▶ _WHAT THE TASK ASKS_:
Return all the entries below exactly as they were given.

[[ DATA SECTION, beginning ]]

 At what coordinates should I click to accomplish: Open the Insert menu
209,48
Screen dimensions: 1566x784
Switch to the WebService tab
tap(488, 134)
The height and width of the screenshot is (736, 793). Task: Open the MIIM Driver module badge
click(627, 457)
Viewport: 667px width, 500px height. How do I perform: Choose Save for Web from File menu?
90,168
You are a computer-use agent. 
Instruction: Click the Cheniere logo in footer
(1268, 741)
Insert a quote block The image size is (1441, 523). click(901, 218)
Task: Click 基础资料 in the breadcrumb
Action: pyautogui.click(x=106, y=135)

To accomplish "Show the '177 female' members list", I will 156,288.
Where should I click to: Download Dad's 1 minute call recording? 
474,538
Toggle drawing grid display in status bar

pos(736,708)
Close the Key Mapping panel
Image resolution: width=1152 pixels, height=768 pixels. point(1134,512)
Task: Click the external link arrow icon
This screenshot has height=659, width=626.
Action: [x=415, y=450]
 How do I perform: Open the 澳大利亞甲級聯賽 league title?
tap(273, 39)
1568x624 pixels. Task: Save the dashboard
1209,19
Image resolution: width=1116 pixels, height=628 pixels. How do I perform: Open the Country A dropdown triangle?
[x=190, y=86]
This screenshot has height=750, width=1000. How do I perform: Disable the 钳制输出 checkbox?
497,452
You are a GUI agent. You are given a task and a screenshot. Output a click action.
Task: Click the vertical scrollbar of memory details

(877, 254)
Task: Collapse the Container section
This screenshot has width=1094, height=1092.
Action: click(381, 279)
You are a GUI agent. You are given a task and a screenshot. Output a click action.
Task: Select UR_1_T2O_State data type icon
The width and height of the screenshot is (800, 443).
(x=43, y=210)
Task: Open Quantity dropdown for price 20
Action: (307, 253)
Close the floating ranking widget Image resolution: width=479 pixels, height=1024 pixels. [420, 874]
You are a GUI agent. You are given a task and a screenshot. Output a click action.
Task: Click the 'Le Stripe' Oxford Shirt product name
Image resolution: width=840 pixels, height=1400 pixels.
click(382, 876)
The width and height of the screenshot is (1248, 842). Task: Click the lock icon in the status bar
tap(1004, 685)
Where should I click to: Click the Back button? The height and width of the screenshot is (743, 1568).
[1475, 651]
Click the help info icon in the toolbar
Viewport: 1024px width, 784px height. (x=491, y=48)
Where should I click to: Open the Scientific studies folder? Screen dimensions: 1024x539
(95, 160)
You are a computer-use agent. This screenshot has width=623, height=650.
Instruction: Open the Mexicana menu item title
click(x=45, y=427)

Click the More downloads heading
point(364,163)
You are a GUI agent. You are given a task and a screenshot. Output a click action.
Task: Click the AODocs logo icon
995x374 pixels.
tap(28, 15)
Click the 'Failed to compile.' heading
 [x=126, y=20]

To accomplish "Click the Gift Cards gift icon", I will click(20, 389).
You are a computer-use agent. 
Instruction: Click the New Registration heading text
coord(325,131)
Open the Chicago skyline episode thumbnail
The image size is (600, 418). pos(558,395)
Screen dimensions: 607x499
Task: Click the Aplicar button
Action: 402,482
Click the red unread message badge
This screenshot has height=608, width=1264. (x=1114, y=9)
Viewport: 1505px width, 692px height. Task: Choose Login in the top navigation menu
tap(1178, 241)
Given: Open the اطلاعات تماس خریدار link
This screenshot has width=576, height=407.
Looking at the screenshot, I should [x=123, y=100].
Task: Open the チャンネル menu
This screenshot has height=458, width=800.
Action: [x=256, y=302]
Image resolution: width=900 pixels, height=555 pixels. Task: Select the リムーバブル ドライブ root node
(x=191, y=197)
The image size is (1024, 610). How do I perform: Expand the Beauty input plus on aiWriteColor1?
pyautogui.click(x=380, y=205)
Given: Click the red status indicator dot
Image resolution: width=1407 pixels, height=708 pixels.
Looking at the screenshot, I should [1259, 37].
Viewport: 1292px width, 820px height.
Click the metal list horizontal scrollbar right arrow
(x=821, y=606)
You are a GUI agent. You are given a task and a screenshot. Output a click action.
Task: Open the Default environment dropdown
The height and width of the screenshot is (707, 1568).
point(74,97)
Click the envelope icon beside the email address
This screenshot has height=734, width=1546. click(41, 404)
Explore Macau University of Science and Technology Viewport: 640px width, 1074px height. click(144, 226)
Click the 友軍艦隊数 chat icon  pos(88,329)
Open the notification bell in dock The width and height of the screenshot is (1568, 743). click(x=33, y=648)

[[ DATA SECTION, end ]]

▶ _WORKED SOLUTION_:
 At what coordinates should I click to accomplish: Open the Insert menu
209,48
Screen dimensions: 1566x784
Switch to the WebService tab
tap(488, 134)
The height and width of the screenshot is (736, 793). Task: Open the MIIM Driver module badge
click(627, 457)
Viewport: 667px width, 500px height. How do I perform: Choose Save for Web from File menu?
90,168
You are a computer-use agent. 
Instruction: Click the Cheniere logo in footer
(1268, 741)
Insert a quote block The image size is (1441, 523). click(901, 218)
Task: Click 基础资料 in the breadcrumb
Action: pyautogui.click(x=106, y=135)

To accomplish "Show the '177 female' members list", I will 156,288.
Where should I click to: Download Dad's 1 minute call recording? 
474,538
Toggle drawing grid display in status bar

pos(736,708)
Close the Key Mapping panel
Image resolution: width=1152 pixels, height=768 pixels. point(1134,512)
Task: Click the external link arrow icon
This screenshot has height=659, width=626.
Action: [x=415, y=450]
 How do I perform: Open the 澳大利亞甲級聯賽 league title?
tap(273, 39)
1568x624 pixels. Task: Save the dashboard
1209,19
Image resolution: width=1116 pixels, height=628 pixels. How do I perform: Open the Country A dropdown triangle?
[x=190, y=86]
This screenshot has height=750, width=1000. How do I perform: Disable the 钳制输出 checkbox?
497,452
You are a GUI agent. You are given a task and a screenshot. Output a click action.
Task: Click the vertical scrollbar of memory details

(877, 254)
Task: Collapse the Container section
This screenshot has width=1094, height=1092.
Action: click(381, 279)
You are a GUI agent. You are given a task and a screenshot. Output a click action.
Task: Select UR_1_T2O_State data type icon
The width and height of the screenshot is (800, 443).
(x=43, y=210)
Task: Open Quantity dropdown for price 20
Action: (307, 253)
Close the floating ranking widget Image resolution: width=479 pixels, height=1024 pixels. [420, 874]
You are a GUI agent. You are given a task and a screenshot. Output a click action.
Task: Click the 'Le Stripe' Oxford Shirt product name
Image resolution: width=840 pixels, height=1400 pixels.
click(382, 876)
The width and height of the screenshot is (1248, 842). Task: Click the lock icon in the status bar
tap(1004, 685)
Where should I click to: Click the Back button? The height and width of the screenshot is (743, 1568).
[1475, 651]
Click the help info icon in the toolbar
Viewport: 1024px width, 784px height. (x=491, y=48)
Where should I click to: Open the Scientific studies folder? Screen dimensions: 1024x539
(95, 160)
You are a computer-use agent. This screenshot has width=623, height=650.
Instruction: Open the Mexicana menu item title
click(x=45, y=427)

Click the More downloads heading
point(364,163)
You are a GUI agent. You are given a task and a screenshot. Output a click action.
Task: Click the AODocs logo icon
995x374 pixels.
tap(28, 15)
Click the 'Failed to compile.' heading
 [x=126, y=20]

To accomplish "Click the Gift Cards gift icon", I will click(20, 389).
You are a computer-use agent. 
Instruction: Click the New Registration heading text
coord(325,131)
Open the Chicago skyline episode thumbnail
The image size is (600, 418). pos(558,395)
Screen dimensions: 607x499
Task: Click the Aplicar button
Action: 402,482
Click the red unread message badge
This screenshot has height=608, width=1264. (x=1114, y=9)
Viewport: 1505px width, 692px height. Task: Choose Login in the top navigation menu
tap(1178, 241)
Given: Open the اطلاعات تماس خریدار link
This screenshot has width=576, height=407.
Looking at the screenshot, I should [x=123, y=100].
Task: Open the チャンネル menu
This screenshot has height=458, width=800.
Action: [x=256, y=302]
Image resolution: width=900 pixels, height=555 pixels. Task: Select the リムーバブル ドライブ root node
(x=191, y=197)
The image size is (1024, 610). How do I perform: Expand the Beauty input plus on aiWriteColor1?
pyautogui.click(x=380, y=205)
Given: Click the red status indicator dot
Image resolution: width=1407 pixels, height=708 pixels.
Looking at the screenshot, I should [1259, 37].
Viewport: 1292px width, 820px height.
Click the metal list horizontal scrollbar right arrow
(x=821, y=606)
You are a GUI agent. You are given a task and a screenshot. Output a click action.
Task: Open the Default environment dropdown
The height and width of the screenshot is (707, 1568).
point(74,97)
Click the envelope icon beside the email address
This screenshot has height=734, width=1546. click(41, 404)
Explore Macau University of Science and Technology Viewport: 640px width, 1074px height. click(144, 226)
Click the 友軍艦隊数 chat icon  pos(88,329)
Open the notification bell in dock The width and height of the screenshot is (1568, 743). click(x=33, y=648)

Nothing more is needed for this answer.